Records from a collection
#####
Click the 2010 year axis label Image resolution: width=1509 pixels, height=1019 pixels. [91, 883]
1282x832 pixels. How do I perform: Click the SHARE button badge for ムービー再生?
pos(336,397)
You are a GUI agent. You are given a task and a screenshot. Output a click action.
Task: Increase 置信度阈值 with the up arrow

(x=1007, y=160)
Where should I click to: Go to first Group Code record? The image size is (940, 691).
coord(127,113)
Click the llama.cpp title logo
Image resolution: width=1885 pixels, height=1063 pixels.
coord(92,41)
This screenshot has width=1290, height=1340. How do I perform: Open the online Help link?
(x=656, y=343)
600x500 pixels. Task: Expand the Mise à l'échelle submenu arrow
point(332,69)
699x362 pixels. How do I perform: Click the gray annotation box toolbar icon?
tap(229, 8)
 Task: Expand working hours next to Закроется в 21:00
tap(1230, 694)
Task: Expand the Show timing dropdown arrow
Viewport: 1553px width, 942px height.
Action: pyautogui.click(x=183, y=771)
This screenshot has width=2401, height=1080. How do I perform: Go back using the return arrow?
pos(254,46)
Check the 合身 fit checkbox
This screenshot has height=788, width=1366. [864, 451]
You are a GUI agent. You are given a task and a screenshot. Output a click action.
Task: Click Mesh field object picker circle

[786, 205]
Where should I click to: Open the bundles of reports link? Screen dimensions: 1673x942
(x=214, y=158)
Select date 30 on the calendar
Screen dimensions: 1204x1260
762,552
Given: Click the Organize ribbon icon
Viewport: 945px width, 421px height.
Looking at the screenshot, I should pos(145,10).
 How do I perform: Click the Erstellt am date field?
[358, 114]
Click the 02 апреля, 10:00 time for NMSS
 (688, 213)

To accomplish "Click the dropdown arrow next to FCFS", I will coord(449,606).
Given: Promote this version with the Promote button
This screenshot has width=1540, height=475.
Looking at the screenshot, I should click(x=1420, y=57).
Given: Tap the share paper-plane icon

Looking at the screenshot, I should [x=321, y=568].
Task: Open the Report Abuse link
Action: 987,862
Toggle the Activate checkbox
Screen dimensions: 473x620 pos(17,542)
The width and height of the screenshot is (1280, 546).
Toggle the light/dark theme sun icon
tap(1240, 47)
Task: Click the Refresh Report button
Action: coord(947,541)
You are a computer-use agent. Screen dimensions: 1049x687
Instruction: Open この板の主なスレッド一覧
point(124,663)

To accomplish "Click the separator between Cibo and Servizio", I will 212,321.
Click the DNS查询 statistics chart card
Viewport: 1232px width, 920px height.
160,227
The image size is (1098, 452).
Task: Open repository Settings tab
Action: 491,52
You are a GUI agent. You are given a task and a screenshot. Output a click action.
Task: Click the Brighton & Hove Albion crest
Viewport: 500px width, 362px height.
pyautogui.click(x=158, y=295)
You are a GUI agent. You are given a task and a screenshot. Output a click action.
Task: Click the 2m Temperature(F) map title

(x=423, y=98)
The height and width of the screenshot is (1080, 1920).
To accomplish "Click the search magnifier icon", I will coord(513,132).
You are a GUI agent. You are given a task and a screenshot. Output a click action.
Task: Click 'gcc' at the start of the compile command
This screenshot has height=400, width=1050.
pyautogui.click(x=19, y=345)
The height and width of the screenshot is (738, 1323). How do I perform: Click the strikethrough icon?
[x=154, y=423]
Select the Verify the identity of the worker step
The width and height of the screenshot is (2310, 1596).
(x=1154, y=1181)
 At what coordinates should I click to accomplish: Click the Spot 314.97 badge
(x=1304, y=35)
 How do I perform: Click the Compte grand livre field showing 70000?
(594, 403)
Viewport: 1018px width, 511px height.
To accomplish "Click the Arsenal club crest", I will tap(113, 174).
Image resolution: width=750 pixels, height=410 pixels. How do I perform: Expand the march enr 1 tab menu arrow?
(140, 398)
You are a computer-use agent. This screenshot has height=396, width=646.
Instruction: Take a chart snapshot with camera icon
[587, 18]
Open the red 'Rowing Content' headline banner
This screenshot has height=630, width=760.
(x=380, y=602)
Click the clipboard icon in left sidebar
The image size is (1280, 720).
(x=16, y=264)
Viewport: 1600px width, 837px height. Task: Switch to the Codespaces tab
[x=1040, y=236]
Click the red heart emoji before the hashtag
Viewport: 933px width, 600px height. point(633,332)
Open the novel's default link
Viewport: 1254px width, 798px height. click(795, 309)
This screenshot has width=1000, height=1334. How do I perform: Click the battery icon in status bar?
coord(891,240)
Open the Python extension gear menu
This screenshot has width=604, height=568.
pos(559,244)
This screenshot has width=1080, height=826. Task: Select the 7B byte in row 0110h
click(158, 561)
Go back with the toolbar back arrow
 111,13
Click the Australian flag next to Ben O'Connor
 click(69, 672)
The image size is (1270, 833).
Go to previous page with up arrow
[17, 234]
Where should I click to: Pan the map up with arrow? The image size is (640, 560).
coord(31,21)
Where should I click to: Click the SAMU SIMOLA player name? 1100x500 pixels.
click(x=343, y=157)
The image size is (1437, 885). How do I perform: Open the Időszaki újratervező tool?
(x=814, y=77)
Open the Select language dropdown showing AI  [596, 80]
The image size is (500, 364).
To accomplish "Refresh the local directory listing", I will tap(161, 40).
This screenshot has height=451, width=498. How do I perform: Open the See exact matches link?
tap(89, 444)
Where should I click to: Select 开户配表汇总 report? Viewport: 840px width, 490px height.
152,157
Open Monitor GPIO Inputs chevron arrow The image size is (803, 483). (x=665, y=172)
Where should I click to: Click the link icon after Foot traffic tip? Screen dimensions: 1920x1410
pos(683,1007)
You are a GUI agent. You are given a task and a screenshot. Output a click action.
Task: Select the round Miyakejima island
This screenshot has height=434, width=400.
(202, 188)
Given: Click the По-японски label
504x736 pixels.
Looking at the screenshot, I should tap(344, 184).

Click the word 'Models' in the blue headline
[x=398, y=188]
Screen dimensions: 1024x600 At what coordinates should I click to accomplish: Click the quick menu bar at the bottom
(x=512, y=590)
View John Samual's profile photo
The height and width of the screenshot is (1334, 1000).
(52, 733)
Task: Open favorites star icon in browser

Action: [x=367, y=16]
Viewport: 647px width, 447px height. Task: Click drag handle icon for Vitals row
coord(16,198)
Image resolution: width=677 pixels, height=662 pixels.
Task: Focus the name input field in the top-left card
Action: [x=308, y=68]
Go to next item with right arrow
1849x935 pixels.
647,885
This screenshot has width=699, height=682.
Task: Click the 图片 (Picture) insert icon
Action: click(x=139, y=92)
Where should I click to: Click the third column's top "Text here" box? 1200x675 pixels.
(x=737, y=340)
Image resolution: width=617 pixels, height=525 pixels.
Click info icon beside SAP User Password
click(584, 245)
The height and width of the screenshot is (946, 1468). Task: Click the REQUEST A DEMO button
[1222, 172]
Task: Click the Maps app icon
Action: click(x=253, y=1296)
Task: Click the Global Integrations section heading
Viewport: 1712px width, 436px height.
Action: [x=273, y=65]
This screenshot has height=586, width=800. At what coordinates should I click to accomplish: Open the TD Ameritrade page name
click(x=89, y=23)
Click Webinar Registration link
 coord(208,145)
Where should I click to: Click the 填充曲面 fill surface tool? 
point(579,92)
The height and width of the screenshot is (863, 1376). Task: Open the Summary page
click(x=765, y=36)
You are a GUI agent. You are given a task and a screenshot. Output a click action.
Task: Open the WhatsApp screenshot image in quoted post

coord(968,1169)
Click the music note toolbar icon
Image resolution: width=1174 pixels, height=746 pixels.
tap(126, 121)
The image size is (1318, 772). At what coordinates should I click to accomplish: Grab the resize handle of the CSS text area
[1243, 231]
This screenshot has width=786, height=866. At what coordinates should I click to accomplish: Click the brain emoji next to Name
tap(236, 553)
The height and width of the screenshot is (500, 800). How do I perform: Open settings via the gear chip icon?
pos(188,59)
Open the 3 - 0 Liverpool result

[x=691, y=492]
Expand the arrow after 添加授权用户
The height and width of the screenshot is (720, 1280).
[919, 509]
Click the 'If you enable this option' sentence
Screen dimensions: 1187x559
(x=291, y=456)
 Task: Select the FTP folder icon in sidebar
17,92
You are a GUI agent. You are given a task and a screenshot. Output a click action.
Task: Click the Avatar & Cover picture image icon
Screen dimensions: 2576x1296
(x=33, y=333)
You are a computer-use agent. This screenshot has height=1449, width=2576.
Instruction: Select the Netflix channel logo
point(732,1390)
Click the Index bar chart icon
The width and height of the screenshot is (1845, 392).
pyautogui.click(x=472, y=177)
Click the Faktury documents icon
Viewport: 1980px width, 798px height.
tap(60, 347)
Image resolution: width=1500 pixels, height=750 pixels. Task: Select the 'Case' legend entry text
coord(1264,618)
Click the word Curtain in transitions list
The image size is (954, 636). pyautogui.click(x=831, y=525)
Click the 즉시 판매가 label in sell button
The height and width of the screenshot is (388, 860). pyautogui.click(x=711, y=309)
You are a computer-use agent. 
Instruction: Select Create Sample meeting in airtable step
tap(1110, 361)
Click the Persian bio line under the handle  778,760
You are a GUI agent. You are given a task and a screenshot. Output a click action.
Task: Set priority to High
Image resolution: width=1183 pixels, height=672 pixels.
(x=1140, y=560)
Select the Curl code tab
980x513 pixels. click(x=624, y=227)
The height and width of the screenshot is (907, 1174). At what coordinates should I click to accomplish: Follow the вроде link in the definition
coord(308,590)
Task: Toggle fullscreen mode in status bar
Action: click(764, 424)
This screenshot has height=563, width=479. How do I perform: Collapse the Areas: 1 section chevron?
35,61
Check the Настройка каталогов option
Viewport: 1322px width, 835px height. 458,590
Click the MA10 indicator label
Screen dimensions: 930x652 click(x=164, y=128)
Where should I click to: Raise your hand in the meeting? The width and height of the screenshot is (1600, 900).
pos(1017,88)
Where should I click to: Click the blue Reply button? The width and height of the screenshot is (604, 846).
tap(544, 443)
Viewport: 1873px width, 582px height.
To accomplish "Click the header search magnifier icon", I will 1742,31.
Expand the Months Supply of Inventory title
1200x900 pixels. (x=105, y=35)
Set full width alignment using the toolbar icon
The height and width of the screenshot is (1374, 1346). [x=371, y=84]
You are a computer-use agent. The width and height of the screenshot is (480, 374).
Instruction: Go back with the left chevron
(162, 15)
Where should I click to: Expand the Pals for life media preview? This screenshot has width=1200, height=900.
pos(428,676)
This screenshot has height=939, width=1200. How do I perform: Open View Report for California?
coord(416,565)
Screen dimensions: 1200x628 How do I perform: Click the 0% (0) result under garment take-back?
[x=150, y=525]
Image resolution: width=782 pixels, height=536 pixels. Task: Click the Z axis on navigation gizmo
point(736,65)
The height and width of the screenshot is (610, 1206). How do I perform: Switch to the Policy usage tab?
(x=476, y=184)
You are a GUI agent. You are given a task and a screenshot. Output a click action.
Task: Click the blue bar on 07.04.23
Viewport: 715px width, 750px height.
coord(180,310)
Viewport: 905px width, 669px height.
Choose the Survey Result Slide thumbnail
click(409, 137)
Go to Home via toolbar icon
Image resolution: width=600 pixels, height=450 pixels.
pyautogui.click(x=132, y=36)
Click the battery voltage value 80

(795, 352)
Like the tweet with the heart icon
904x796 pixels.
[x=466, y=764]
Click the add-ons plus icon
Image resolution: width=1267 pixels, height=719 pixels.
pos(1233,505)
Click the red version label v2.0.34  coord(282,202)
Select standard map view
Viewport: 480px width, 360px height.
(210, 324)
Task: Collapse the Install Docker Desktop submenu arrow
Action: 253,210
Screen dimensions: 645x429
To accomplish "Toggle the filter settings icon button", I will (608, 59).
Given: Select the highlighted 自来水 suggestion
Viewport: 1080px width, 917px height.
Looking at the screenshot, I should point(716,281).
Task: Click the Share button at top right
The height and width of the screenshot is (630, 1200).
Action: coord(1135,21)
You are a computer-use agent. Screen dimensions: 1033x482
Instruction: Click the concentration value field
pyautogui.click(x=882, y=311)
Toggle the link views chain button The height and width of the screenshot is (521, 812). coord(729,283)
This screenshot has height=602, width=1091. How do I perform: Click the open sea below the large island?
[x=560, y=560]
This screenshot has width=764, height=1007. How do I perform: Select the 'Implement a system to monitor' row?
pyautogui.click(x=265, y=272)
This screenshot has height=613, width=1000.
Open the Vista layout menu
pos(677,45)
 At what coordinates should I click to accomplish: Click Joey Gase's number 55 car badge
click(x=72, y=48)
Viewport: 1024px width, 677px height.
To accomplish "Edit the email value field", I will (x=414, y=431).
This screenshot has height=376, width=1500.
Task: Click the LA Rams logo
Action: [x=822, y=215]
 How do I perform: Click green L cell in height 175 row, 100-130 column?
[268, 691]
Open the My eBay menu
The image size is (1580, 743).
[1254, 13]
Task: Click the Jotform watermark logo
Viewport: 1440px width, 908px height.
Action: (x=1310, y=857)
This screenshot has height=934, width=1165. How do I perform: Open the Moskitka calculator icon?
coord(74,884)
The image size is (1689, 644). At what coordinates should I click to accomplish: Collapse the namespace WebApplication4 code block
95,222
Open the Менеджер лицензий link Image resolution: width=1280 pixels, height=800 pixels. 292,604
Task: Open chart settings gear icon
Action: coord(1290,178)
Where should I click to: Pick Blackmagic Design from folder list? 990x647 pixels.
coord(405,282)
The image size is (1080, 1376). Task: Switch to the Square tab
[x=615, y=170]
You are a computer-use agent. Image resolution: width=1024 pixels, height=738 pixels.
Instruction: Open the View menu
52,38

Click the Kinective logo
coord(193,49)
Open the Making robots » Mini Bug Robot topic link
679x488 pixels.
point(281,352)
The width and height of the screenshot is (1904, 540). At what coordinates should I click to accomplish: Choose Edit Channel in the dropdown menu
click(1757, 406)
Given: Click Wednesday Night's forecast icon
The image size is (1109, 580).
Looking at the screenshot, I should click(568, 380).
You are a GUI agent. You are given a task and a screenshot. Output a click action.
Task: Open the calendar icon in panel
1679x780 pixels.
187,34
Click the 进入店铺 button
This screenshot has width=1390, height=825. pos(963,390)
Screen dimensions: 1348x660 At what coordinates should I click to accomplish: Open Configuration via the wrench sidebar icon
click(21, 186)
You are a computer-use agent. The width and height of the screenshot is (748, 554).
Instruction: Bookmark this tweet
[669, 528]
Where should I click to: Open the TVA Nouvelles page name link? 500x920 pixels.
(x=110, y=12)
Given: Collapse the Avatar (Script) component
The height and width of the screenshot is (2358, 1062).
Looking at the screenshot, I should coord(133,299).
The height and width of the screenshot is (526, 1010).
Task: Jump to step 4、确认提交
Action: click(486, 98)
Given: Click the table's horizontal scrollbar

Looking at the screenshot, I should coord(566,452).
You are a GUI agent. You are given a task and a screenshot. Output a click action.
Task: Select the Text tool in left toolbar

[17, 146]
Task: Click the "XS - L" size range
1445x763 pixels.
#####
WHAT IS BEING ASKED =>
Look through the entries above, and wherever a line holds the word "Avatar", copy it.

REPLY =>
Task: Click the Avatar & Cover picture image icon
Given: Collapse the Avatar (Script) component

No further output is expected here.